The result was immediate. Tanker traffic resumed, global energy markets stabilized, and Iran’s attempt to weaponize the Strait of Hormuz failed.

Today the stakes are even higher. Nearly 20 percent of the world’s oil supply passes through this narrow waterway. A prolonged disruption threatens not only energy markets but the stability of the global economy.

Some policymakers may argue that the release of oil from strategic reserves can temporarily stabilize markets. Emergency reserves can indeed provide short-term relief and buy time during supply disruptions.

But relying on reserves is a risky strategy if the conflict drags on.

History offers a warning. Wars in Iraq and Afghanistan lasted far longer than initially expected. If the current conflict expands or continues for months, strategic reserves could be depleted while the underlying problem — the closure of the Strait of Hormuz — remains unresolved.

In other words, reserves may treat the symptom, but they do not solve the crisis.

The only durable solution is to restore freedom of navigation.

The Strait of Hormuz is not merely a regional waterway — it is the artery through which a large portion of the world’s energy supply flows. Allowing it to remain threatened emboldens those who seek to use energy as a geopolitical weapon.

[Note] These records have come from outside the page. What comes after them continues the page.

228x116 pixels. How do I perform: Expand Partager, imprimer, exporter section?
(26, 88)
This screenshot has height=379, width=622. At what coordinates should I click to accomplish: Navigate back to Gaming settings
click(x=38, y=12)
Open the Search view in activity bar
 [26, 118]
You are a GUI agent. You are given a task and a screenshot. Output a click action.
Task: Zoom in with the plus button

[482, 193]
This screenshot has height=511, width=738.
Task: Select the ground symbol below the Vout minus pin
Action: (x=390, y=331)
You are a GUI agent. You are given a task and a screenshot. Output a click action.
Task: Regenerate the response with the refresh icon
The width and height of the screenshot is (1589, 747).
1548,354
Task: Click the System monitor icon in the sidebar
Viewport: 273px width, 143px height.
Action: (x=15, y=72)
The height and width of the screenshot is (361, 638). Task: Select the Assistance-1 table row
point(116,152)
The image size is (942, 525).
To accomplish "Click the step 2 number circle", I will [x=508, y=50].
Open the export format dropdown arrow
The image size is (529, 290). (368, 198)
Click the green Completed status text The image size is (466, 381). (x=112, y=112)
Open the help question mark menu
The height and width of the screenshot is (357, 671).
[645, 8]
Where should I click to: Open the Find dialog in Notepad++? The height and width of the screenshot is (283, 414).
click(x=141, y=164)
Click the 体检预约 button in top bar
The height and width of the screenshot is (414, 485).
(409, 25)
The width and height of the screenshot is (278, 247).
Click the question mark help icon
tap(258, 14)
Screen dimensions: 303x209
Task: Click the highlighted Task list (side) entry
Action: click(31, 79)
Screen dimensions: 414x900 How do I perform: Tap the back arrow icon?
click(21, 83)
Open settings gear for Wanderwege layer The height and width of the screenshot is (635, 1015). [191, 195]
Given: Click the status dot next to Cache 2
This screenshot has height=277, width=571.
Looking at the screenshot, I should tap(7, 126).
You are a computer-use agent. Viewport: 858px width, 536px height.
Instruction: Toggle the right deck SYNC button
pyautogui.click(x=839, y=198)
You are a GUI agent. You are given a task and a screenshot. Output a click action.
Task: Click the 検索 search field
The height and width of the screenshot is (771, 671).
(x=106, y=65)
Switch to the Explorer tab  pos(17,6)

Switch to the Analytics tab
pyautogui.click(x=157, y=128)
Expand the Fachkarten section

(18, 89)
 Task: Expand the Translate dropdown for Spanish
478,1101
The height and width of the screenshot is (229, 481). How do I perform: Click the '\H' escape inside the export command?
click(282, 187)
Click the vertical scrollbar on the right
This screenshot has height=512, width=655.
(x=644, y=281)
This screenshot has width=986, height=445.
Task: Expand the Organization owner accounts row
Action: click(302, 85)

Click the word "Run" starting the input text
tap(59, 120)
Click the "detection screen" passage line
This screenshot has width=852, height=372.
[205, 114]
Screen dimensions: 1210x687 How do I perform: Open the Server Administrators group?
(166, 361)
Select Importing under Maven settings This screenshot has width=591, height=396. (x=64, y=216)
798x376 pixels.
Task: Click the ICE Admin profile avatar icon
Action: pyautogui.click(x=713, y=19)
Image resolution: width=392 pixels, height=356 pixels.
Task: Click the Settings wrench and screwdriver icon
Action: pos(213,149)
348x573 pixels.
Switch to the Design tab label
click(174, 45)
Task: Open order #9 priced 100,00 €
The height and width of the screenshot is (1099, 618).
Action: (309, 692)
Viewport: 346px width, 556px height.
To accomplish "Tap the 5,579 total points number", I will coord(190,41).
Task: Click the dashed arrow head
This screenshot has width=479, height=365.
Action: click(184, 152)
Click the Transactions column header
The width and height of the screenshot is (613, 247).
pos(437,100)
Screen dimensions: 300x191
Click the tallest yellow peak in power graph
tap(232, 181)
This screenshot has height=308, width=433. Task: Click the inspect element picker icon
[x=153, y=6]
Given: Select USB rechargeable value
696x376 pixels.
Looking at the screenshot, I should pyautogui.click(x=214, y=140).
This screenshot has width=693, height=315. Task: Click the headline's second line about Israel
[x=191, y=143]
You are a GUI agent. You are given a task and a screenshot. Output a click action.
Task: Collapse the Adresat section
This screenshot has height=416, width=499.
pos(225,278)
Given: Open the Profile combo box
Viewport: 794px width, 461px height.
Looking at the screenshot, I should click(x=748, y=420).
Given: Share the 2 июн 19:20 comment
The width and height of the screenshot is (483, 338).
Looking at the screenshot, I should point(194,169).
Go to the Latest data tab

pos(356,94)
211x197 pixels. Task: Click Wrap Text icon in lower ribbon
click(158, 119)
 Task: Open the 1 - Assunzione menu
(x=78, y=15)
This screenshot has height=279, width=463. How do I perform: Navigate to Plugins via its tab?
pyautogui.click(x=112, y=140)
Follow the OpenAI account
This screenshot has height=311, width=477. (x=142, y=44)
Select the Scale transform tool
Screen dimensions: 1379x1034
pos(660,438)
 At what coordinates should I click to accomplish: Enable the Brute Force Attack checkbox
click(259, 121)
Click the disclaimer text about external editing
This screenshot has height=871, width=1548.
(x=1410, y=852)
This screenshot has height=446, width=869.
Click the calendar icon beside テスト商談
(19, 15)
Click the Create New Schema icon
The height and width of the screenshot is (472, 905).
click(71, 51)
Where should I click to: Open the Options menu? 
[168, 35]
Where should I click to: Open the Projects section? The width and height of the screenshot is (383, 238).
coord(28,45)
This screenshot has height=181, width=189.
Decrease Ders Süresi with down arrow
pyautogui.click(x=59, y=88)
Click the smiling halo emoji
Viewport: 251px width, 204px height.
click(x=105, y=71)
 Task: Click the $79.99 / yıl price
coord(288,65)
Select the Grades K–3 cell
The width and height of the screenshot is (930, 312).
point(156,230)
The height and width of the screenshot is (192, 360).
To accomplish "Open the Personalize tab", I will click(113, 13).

President Trump has already outlined the right policy. What the world now needs is the follow-through.

The lesson from history is unmistakable: when global energy security is threatened, leadership cannot remain a promise.

It must become action.

Because if the Strait of Hormuz remains closed and oil surges toward $200 a barrel, the consequences will not be limited to the Middle East. They will be felt by every American family filling their tank, every truck delivering food, and every business struggling with rising costs.

Time for the United States to secure the Strait of Hormuz.
Time for President Trump to deliver.